Go to the line in the entries below that holds "Screen dimensions: 366x256" and repeat exactly from there through the line that holds "Task: Toggle 仅显示当前合约 option", inclusive.
-- Material provided follows --
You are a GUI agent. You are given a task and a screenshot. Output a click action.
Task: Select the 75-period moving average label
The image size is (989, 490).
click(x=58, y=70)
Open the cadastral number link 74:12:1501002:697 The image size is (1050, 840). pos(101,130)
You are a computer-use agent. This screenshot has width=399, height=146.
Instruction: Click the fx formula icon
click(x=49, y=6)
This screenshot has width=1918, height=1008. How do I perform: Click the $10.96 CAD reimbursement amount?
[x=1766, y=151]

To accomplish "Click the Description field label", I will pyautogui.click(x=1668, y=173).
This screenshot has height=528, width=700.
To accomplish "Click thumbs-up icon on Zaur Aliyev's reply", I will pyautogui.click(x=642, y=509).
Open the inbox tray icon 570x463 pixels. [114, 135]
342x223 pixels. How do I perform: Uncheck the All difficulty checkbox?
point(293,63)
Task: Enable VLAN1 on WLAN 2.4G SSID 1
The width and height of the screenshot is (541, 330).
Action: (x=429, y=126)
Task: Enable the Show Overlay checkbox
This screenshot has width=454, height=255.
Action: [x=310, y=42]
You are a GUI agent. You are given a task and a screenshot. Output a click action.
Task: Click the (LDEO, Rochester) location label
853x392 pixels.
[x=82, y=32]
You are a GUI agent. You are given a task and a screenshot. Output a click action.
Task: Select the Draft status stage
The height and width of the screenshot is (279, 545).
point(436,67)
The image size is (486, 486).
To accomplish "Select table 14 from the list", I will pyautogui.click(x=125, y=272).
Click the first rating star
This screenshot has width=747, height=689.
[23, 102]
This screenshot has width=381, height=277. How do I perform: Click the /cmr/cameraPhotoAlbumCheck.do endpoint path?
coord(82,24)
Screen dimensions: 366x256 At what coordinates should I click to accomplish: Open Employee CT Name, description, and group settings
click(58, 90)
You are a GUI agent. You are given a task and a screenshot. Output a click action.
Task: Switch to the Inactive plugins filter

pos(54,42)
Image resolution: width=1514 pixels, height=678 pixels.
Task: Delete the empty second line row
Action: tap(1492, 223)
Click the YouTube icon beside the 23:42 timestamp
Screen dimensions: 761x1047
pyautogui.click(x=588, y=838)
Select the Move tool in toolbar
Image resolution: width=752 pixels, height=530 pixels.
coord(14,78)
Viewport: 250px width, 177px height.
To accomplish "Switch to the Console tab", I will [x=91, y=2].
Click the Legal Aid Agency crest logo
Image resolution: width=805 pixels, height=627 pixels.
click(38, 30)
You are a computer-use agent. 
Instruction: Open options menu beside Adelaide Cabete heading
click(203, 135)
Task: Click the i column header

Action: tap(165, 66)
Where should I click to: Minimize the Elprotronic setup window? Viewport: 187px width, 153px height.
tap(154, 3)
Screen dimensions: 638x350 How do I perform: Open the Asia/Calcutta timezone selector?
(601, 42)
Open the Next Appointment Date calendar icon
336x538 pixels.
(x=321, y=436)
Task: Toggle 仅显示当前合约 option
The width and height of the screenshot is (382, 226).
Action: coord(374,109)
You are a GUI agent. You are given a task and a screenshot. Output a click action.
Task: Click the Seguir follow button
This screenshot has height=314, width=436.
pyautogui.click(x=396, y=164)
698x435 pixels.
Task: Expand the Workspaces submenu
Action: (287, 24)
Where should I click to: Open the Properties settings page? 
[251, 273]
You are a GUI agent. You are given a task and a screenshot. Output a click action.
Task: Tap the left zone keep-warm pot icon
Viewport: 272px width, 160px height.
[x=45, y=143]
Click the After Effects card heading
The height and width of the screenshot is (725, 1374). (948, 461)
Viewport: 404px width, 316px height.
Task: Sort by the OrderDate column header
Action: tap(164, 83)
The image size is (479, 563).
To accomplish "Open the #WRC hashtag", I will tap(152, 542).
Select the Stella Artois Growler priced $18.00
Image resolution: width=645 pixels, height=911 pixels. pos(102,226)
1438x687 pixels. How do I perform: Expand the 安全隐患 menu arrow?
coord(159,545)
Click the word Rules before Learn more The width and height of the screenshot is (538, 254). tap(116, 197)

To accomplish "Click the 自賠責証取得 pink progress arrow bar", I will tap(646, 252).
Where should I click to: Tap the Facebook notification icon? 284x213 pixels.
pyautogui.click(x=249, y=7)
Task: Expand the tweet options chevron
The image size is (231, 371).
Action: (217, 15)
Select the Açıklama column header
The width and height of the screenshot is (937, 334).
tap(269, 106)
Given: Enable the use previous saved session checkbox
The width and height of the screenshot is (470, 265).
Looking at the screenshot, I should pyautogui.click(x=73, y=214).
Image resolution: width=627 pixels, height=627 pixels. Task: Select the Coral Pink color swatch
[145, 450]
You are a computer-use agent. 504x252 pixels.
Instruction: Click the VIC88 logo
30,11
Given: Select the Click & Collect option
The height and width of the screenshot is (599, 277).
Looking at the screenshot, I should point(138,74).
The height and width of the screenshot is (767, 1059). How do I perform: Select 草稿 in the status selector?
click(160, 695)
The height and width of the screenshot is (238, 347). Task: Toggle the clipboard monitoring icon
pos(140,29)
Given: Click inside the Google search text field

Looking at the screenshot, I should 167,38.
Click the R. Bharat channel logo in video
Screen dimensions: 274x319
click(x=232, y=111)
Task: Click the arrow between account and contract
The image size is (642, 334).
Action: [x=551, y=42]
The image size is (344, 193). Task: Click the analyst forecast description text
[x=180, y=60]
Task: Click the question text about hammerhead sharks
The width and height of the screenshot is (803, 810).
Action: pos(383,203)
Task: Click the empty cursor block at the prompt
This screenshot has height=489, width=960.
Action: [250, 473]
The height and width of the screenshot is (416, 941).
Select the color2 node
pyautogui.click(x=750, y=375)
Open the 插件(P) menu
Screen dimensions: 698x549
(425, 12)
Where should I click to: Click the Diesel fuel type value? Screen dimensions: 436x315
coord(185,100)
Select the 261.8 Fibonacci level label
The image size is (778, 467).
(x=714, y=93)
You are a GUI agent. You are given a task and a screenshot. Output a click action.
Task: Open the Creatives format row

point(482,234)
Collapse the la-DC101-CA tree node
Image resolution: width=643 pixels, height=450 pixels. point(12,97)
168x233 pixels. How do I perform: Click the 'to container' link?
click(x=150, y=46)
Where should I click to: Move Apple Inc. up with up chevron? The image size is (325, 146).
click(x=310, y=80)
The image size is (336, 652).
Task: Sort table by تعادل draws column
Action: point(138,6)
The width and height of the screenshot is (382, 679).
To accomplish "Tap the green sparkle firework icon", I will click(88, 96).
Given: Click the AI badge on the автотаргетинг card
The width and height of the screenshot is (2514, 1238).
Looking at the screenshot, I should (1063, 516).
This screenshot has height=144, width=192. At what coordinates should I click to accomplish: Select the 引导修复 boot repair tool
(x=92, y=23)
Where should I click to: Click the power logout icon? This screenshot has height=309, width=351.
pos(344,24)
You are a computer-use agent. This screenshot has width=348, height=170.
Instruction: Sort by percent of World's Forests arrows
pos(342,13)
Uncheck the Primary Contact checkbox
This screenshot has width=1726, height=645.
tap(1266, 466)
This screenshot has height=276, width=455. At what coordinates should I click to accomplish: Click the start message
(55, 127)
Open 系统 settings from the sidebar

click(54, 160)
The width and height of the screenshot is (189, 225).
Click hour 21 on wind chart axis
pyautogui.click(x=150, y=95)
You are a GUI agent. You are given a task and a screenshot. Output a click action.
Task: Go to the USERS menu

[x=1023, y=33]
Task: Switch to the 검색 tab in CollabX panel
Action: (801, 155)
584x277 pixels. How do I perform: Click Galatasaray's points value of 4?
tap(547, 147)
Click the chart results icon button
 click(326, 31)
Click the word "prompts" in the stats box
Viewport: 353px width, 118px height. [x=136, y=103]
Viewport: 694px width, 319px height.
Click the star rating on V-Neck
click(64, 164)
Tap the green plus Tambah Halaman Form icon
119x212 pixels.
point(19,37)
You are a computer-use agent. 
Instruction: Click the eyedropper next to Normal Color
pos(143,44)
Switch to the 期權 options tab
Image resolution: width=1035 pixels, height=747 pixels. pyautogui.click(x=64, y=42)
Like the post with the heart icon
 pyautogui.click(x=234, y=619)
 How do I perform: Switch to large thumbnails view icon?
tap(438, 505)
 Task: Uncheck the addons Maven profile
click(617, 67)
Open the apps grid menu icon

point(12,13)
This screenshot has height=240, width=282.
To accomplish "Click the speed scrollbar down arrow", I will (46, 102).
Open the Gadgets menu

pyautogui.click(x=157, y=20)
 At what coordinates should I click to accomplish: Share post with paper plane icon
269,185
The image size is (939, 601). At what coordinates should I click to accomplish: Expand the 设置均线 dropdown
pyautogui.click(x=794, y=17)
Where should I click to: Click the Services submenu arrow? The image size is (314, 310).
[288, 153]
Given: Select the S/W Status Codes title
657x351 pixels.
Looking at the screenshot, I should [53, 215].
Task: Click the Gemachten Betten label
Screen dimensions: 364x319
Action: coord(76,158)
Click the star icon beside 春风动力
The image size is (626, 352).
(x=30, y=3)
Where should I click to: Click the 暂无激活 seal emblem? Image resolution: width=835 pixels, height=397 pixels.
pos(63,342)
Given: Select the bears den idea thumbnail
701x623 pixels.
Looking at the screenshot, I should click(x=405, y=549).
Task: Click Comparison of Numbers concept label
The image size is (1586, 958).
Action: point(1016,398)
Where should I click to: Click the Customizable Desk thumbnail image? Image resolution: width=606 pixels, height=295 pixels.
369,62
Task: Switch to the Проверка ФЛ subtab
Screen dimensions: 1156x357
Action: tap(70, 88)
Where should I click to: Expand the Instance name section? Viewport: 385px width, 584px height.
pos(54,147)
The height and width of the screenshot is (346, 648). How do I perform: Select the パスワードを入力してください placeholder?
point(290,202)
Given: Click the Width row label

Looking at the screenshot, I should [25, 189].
-- Material provided concluded --
▶ [Result for this exercise]
Screen dimensions: 366x256 At what coordinates should I click to accomplish: Open Employee CT Name, description, and group settings
click(58, 90)
You are a GUI agent. You are given a task and a screenshot. Output a click action.
Task: Switch to the Inactive plugins filter

pos(54,42)
Image resolution: width=1514 pixels, height=678 pixels.
Task: Delete the empty second line row
Action: tap(1492, 223)
Click the YouTube icon beside the 23:42 timestamp
Screen dimensions: 761x1047
pyautogui.click(x=588, y=838)
Select the Move tool in toolbar
Image resolution: width=752 pixels, height=530 pixels.
coord(14,78)
Viewport: 250px width, 177px height.
To accomplish "Switch to the Console tab", I will [x=91, y=2].
Click the Legal Aid Agency crest logo
Image resolution: width=805 pixels, height=627 pixels.
click(38, 30)
You are a computer-use agent. 
Instruction: Open options menu beside Adelaide Cabete heading
click(203, 135)
Task: Click the i column header

Action: tap(165, 66)
Where should I click to: Minimize the Elprotronic setup window? Viewport: 187px width, 153px height.
tap(154, 3)
Screen dimensions: 638x350 How do I perform: Open the Asia/Calcutta timezone selector?
(601, 42)
Open the Next Appointment Date calendar icon
336x538 pixels.
(x=321, y=436)
Task: Toggle 仅显示当前合约 option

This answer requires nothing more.